KPK Periksa Silmy Karim di Tahanan, Dalami Aliran Gratifikasi dari Pengurusan Izin WNA

Penulis: Haris Maulana  •  Jumat, 19 Juni 2026 | 15:41:01 WIB
Penyidik KPK memeriksa Silmy Karim terkait dugaan gratifikasi pengurusan izin WNA di tahanan.

GORONTALO — Juru Bicara KPK Budi Prasetyo membenarkan agenda pemeriksaan tersebut. Ia menyebut penyidik tengah mengonfrontasi Silmy dengan sejumlah alat bukti yang telah dikumpulkan sejak operasi tangkap tangan (OTT) pada Rabu (3/6/2026) lalu.

"Pemeriksaan kepada saudara SK tentu untuk mendalami bukti-bukti dugaan perbuatan melawan hukum yang dilakukan tersangka sebagaimana dalam unsur Pasal 12e, maupun terkait penerimaan lainnya atau gratifikasi," ujar Budi saat dihubungi wartawan.

Dua Pasal yang Disangkakan: Pemerasan dan Penerimaan Hadiah

Silmy Karim ditetapkan sebagai tersangka bersama tujuh orang lainnya pada Kamis (4/6/2026). KPK menjeratnya dengan Pasal 12e Undang-Undang Tindak Pidana Korupsi yang mengatur tentang pemerasan oleh pejabat negara. Selain itu, penyidik juga mengembangkan sangkaan terkait gratifikasi yang diterima selama proses pengurusan izin tinggal WNA berlangsung.

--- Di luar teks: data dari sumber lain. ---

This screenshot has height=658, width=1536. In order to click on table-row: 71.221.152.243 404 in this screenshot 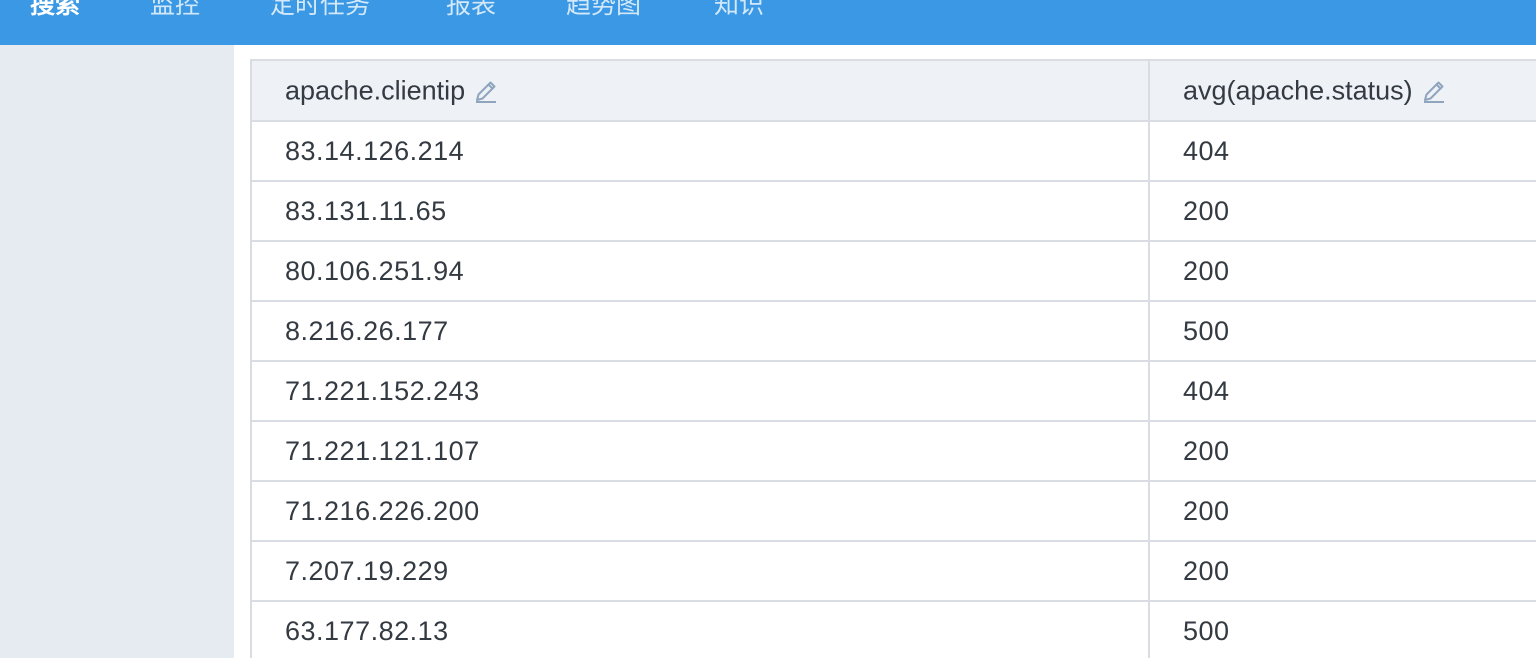, I will do `click(893, 391)`.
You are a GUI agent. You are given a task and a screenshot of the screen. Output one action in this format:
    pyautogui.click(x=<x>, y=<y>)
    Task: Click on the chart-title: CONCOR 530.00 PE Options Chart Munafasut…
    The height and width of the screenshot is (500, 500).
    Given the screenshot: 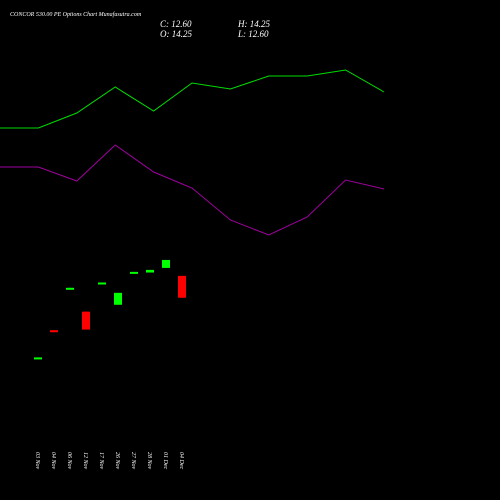 What is the action you would take?
    pyautogui.click(x=76, y=14)
    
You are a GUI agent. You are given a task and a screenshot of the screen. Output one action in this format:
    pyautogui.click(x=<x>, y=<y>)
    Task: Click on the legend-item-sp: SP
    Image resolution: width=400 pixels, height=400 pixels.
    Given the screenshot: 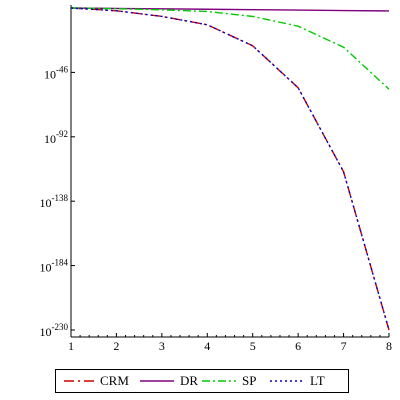 What is the action you would take?
    pyautogui.click(x=228, y=381)
    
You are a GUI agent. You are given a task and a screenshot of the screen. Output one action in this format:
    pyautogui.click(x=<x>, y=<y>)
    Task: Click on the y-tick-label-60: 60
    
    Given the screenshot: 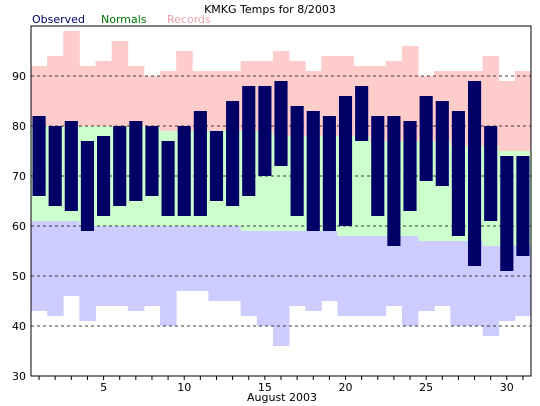 What is the action you would take?
    pyautogui.click(x=19, y=226)
    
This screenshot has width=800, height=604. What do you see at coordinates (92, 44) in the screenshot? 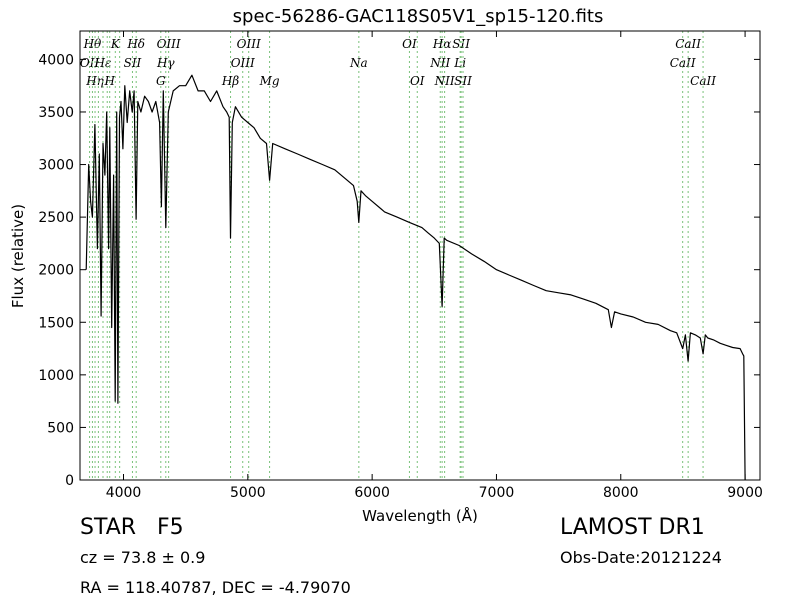
I see `spectral-line-label: Hθ` at bounding box center [92, 44].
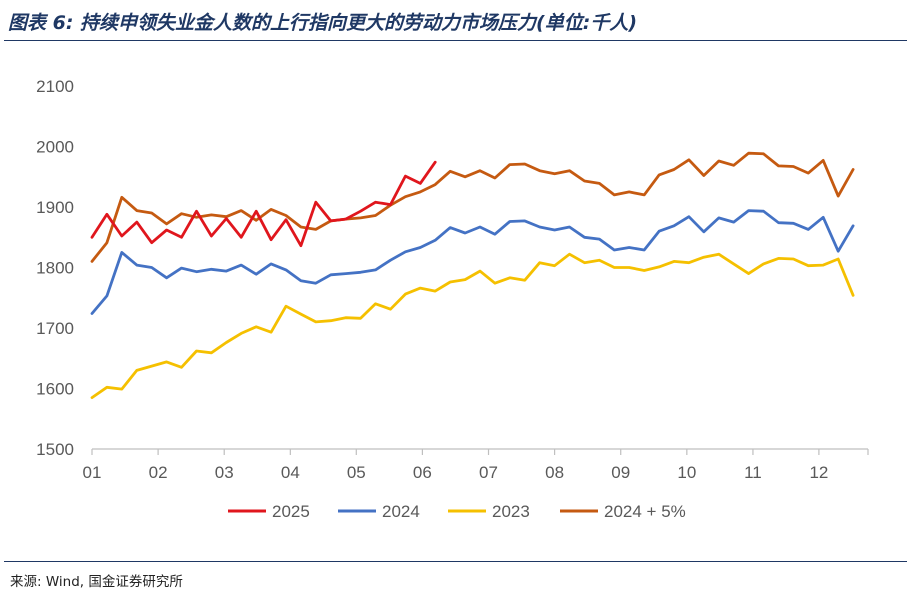 Image resolution: width=911 pixels, height=600 pixels. What do you see at coordinates (818, 472) in the screenshot?
I see `x-tick-label: 12` at bounding box center [818, 472].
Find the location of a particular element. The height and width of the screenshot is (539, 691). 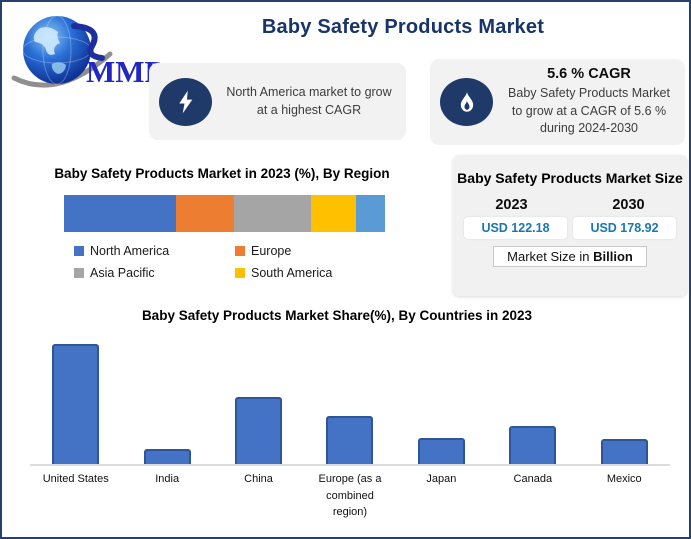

Pasal 12e mengancam pidana penjara seumur hidup atau minimal 4 tahun dan maksimal 20 tahun bagi pejabat yang memeras pengguna jasa. KPK menduga Silmy dan jaringan bawahannya memanfaatkan kewenangan di Direktorat Jenderal Imigrasi untuk menarik sejumlah uang dari pemohon izin tinggal.

OTT Berujung Delapan Tersangka, Satu Pejabat Eselon I

Operasi tangkap tangan yang digelar awal Juni 2026 menjadi titik terang kasus ini. Dalam OTT tersebut, KPK mengamankan uang tunai dalam pecahan rupiah dan mata uang asing yang diduga merupakan hasil pemerasan. Total delapan orang kini menyandang status tersangka, terdiri dari pejabat eselon I di lingkungan Kementerian Imipas, staf administrasi, serta dua pihak swasta yang diduga sebagai perantara.

Silmy Karim merupakan pejabat eselon I pertama yang ditahan dalam kasus ini. Sebelum menjabat sebagai Wakil Menteri Imigrasi dan Pemasyarakatan, ia dikenal sebagai mantan Direktur Utama PT Pelabuhan Indonesia (Persero) yang kemudian dilantik pada Kabinet Merah Putih periode 2024-2029.

Modus Pemerasan: Tarif Tidak Resmi di Balik Izin Tinggal

Berdasarkan data yang dihimpun penyidik, modus operandi para tersangka adalah mematok tarif tidak resmi bagi WNA yang mengajukan perpanjangan atau perubahan status izin tinggal. Tarif bervariasi tergantung jenis izin dan kewarganegaraan pemohon. Sebagian dana diduga disetorkan secara rutin kepada Silmy melalui koordinator lapangan.

KPK hingga saat ini masih mendalami aliran dana tersebut, termasuk kemungkinan keterlibatan pihak lain di luar delapan tersangka yang sudah ditahan. Budi Prasetyo menambahkan bahwa penyidik tidak menutup kemungkinan adanya pengembangan perkara jika ditemukan bukti baru.

Silmy Karim kini mendekam di Rumah Tahanan KPK Cabang Pomdam Jaya Guntur sejak penetapan tersangka. Sidang perdana direncanakan berlangsung dalam dua pekan ke depan setelah berkas perkara dinyatakan lengkap oleh jaksa penuntut umum.

Reporter: Haris Maulana
Sumber: nasional.sindonews.com This article was automatically rewritten by AI based on the source above without altering the facts of the original article.